As a new report shows aid groups paid for access in Somalia, we ask if picking sides in a conflict helps their cause.
Scholars and activists regularly criticise the vast amount of funds – $3.1bn– that the US funnels to Israel each year. Recently, United States President Barack Obama provided Israel with $38bn in military aid over 10 years, making it the single largest pledge of military assistance in US history.
With the President-elect, Donald Trump, certain to continue or even increase this amount, the criticism is likely to escalate.
However, US military aid to Israel is not the only way in which the US subsidises the Israeli occupation of Palestine. US aid to Palestinians, averaging $400m a year since 2008, split between budget support to the Palestinian Authority (PA) and civilian project-based assistance, also ultimately sustains the Israeli occupation.

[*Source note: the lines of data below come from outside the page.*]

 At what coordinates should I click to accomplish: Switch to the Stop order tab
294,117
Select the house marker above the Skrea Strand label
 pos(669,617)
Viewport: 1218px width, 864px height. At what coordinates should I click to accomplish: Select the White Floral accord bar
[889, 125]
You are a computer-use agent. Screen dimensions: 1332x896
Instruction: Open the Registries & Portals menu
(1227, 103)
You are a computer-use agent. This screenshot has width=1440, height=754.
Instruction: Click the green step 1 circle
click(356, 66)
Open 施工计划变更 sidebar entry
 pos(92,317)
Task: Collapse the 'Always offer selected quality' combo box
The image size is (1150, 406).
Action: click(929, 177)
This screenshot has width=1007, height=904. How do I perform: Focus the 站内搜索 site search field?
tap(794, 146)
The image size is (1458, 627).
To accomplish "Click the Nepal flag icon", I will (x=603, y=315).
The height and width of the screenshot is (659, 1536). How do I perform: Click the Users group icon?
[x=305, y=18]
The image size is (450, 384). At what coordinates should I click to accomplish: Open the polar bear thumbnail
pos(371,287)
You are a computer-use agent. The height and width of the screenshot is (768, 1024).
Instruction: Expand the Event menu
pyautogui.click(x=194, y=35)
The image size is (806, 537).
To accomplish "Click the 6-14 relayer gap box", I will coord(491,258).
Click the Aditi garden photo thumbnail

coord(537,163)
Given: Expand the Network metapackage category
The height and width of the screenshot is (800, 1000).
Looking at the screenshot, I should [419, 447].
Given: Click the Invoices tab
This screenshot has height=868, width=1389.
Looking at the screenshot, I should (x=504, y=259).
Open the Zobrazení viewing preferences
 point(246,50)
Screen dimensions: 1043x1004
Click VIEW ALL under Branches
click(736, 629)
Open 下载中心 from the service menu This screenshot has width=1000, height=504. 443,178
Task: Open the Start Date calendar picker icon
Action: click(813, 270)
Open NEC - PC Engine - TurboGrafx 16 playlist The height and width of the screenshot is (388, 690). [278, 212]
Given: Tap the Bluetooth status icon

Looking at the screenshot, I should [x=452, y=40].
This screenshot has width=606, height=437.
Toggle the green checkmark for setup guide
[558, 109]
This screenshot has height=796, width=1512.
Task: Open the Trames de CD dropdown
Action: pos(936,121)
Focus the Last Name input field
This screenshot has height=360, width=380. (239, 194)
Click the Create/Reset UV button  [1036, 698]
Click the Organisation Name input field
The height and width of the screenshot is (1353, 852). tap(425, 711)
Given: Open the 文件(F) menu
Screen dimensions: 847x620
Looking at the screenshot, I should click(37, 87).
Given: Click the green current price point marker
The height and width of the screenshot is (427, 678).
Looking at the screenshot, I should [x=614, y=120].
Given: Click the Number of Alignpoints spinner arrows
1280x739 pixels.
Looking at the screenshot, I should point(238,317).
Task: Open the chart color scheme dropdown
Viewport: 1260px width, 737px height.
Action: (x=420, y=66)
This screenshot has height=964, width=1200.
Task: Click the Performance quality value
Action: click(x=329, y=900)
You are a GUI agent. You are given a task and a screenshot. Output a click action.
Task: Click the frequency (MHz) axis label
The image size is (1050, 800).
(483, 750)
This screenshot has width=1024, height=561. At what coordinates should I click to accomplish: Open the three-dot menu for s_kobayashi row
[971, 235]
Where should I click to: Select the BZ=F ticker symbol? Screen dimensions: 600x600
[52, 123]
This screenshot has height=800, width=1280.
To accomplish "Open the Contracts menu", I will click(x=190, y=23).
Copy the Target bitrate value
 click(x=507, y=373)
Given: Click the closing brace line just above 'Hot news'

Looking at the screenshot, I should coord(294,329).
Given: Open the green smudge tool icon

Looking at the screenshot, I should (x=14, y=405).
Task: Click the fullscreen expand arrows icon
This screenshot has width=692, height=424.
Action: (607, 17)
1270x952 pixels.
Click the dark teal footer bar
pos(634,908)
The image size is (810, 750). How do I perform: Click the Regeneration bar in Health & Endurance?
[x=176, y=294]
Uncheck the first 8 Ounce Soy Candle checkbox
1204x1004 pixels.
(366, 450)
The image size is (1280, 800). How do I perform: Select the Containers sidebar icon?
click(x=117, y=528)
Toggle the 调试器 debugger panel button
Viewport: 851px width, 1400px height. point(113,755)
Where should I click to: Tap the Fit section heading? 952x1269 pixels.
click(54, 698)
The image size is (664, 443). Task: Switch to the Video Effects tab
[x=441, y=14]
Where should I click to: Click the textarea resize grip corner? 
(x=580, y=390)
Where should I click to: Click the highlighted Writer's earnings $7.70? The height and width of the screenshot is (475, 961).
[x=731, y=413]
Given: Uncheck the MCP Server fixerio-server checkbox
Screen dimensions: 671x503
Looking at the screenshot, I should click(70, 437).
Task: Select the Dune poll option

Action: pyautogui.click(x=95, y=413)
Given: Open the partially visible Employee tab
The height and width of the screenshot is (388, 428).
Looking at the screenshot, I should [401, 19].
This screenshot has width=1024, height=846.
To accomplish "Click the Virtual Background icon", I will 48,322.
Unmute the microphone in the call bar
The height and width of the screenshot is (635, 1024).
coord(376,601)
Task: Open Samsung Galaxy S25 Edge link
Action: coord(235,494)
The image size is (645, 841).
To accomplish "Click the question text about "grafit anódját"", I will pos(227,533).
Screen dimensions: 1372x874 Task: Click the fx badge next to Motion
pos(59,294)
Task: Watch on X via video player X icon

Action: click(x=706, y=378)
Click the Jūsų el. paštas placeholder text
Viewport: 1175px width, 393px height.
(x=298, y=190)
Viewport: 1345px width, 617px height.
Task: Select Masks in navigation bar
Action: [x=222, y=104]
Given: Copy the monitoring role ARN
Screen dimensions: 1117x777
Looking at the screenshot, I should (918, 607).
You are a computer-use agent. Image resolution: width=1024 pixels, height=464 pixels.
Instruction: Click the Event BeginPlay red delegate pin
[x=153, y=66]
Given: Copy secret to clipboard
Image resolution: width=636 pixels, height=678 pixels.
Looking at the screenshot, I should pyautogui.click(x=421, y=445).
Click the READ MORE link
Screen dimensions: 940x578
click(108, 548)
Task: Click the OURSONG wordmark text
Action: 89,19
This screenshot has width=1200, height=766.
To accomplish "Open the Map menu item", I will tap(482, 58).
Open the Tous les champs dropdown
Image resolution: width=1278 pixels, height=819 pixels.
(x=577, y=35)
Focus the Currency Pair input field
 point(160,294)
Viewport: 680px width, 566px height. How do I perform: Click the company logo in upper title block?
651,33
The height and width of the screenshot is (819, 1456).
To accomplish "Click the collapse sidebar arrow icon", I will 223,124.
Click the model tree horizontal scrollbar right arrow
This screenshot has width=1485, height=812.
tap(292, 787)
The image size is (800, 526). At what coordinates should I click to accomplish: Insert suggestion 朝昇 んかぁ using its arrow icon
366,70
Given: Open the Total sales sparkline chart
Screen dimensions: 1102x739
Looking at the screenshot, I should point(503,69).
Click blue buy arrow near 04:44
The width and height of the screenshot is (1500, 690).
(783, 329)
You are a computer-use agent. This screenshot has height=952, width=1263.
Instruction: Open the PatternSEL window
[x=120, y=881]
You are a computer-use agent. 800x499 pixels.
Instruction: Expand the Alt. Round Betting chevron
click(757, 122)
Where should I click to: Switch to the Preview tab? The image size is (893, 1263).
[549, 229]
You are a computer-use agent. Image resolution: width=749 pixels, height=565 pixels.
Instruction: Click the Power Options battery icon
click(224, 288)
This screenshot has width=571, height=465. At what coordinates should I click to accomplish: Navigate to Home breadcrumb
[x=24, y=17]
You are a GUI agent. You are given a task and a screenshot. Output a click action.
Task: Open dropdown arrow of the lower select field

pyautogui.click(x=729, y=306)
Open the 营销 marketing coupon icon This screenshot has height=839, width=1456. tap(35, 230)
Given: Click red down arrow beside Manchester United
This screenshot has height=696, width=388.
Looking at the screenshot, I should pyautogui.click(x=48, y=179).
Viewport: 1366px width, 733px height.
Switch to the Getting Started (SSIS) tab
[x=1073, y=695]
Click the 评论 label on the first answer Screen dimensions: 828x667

These funds have mostly been allocated to the PA’s security sector. Half of Palestinian public sector civil servants are employed in security. Annually, the sector receives $1bn from the PA’s budget and around 30 percent of total international aid.
Since 2005, the US, through its office of the United States Security Coordinator (USSC) for Israel and the Palestinian territories, has worked to professionalise and enhance the effectiveness of the PA security forces as part of its state-building (under occupation) project for Palestine. Yet the central tenet of this project has been the entrenchment of security collaboration between the PA and Israel.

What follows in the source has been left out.